Now, I need to integrate $3x^{-2}$. There's a super cool rule for integrating powers of $x$: you add 1 to the power and then divide by the new power. And don't forget the $+C$ because there could be any constant hanging around!

So, for $x^{-2}$:
1. Add 1 to the power: $-2 + 1 = -1$.
2. Divide by the new power: so we get $\frac{x^{-1}}{-1}$.

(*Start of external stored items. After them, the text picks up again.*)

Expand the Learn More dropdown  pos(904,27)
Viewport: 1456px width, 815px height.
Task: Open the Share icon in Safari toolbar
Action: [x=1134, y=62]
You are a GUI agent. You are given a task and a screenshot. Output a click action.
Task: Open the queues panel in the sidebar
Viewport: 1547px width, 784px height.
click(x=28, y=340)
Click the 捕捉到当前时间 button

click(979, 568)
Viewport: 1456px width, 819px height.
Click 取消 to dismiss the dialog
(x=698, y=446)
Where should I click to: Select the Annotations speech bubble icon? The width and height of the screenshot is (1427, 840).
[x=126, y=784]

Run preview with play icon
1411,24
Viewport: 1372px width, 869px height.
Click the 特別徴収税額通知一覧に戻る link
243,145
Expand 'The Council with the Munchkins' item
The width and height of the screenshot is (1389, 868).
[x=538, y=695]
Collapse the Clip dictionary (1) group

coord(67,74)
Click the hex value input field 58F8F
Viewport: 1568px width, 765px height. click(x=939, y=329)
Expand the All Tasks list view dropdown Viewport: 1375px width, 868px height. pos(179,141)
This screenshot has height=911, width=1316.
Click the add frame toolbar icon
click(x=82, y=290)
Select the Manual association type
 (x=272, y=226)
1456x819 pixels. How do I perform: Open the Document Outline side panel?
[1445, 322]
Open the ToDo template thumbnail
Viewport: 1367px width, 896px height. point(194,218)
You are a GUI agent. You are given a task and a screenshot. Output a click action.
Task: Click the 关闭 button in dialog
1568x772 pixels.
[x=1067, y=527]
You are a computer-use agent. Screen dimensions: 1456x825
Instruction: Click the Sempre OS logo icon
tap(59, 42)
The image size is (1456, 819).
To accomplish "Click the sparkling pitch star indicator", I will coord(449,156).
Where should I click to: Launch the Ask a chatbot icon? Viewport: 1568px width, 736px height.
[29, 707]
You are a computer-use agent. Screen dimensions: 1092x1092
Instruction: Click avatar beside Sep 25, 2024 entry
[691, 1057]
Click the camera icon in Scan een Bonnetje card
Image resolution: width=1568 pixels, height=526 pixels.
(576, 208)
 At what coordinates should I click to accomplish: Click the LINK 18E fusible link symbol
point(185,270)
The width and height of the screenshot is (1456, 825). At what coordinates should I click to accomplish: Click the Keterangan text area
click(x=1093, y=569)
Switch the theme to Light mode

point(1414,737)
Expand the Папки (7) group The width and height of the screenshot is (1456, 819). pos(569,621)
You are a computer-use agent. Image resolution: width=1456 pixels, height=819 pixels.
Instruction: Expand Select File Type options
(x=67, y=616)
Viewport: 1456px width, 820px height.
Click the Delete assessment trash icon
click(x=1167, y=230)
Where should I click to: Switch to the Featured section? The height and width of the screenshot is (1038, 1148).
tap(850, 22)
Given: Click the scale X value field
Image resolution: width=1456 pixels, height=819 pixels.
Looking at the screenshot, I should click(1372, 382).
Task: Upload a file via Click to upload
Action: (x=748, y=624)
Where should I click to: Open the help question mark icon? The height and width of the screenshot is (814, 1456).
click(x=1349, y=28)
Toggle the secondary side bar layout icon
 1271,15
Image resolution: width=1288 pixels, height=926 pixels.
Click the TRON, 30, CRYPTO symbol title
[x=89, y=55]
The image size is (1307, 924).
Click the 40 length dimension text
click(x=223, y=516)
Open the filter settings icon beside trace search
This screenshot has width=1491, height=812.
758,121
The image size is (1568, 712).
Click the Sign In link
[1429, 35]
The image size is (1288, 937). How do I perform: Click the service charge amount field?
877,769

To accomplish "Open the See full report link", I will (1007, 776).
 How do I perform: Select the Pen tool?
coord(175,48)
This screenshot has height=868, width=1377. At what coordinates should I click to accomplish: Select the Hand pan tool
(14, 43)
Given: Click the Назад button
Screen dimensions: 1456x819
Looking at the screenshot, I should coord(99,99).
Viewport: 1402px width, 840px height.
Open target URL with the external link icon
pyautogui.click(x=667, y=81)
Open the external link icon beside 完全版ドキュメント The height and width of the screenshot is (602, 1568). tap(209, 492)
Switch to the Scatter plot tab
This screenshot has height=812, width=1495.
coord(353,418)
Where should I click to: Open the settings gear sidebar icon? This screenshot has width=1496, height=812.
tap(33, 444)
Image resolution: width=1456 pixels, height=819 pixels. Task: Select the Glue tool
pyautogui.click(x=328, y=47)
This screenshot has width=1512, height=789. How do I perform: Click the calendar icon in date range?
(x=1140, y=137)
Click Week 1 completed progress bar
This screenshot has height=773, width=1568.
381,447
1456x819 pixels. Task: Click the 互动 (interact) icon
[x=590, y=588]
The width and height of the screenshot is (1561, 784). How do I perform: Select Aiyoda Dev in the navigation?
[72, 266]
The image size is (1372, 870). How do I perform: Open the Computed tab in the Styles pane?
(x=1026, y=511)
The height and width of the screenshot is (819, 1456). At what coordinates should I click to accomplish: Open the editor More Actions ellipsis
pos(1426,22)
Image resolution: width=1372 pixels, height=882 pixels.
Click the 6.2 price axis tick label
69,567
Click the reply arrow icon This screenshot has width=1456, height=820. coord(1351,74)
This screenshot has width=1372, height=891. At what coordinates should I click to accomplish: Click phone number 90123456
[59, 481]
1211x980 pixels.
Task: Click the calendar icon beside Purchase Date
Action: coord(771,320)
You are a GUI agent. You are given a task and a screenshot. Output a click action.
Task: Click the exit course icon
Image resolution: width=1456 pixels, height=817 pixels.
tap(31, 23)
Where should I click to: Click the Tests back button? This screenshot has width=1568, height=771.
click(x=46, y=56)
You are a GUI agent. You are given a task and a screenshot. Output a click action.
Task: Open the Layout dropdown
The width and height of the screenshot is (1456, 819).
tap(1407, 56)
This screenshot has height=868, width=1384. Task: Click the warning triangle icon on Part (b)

Since we have the number 3 in front, we multiply our result by 3:
$3 \times \frac{x^{-1}}{-1} = -3x^{-1}$.

Finally, $x^{-1}$ is just another way to write $\frac{1}{x}$. So, $-3x^{-1}$ becomes $-\frac{3}{x}$.
And of course, we add our $+C$ at the end because calculus says so!

Alternative answer

Answer:
$$-\frac{3}{x} + C$$

Explain
This is a question about **integrating a power function**. The solving step is:

First, I see the number 3 is a constant, so I can pull it out of the integral, like this:
$$3 \int \frac{1}{x^2} \mathrm{~d} x$$
Next, I know that $\frac{1}{x^2}$ can be written as $x^{-2}$. So the problem becomes:
$$3 \int x^{-2} \mathrm{~d} x$$
Now, I remember the power rule for integration, which says that to integrate $x^n$, you add 1 to the exponent and then divide by the new exponent. So, for $x^{-2}$:
The new exponent is $-2 + 1 = -1$.
Then I divide by $-1$.
So, $\int x^{-2} \mathrm{~d} x = \frac{x^{-1}}{-1}$.
This can be simplified to $-\frac{1}{x}$.
Finally, I put the 3 back in and remember to add 'C' for the constant of integration, because when we integrate, there could have been any constant that disappeared when we differentiated.
So, $3 \times \left(-\frac{1}{x}\right) + C = -\frac{3}{x} + C$.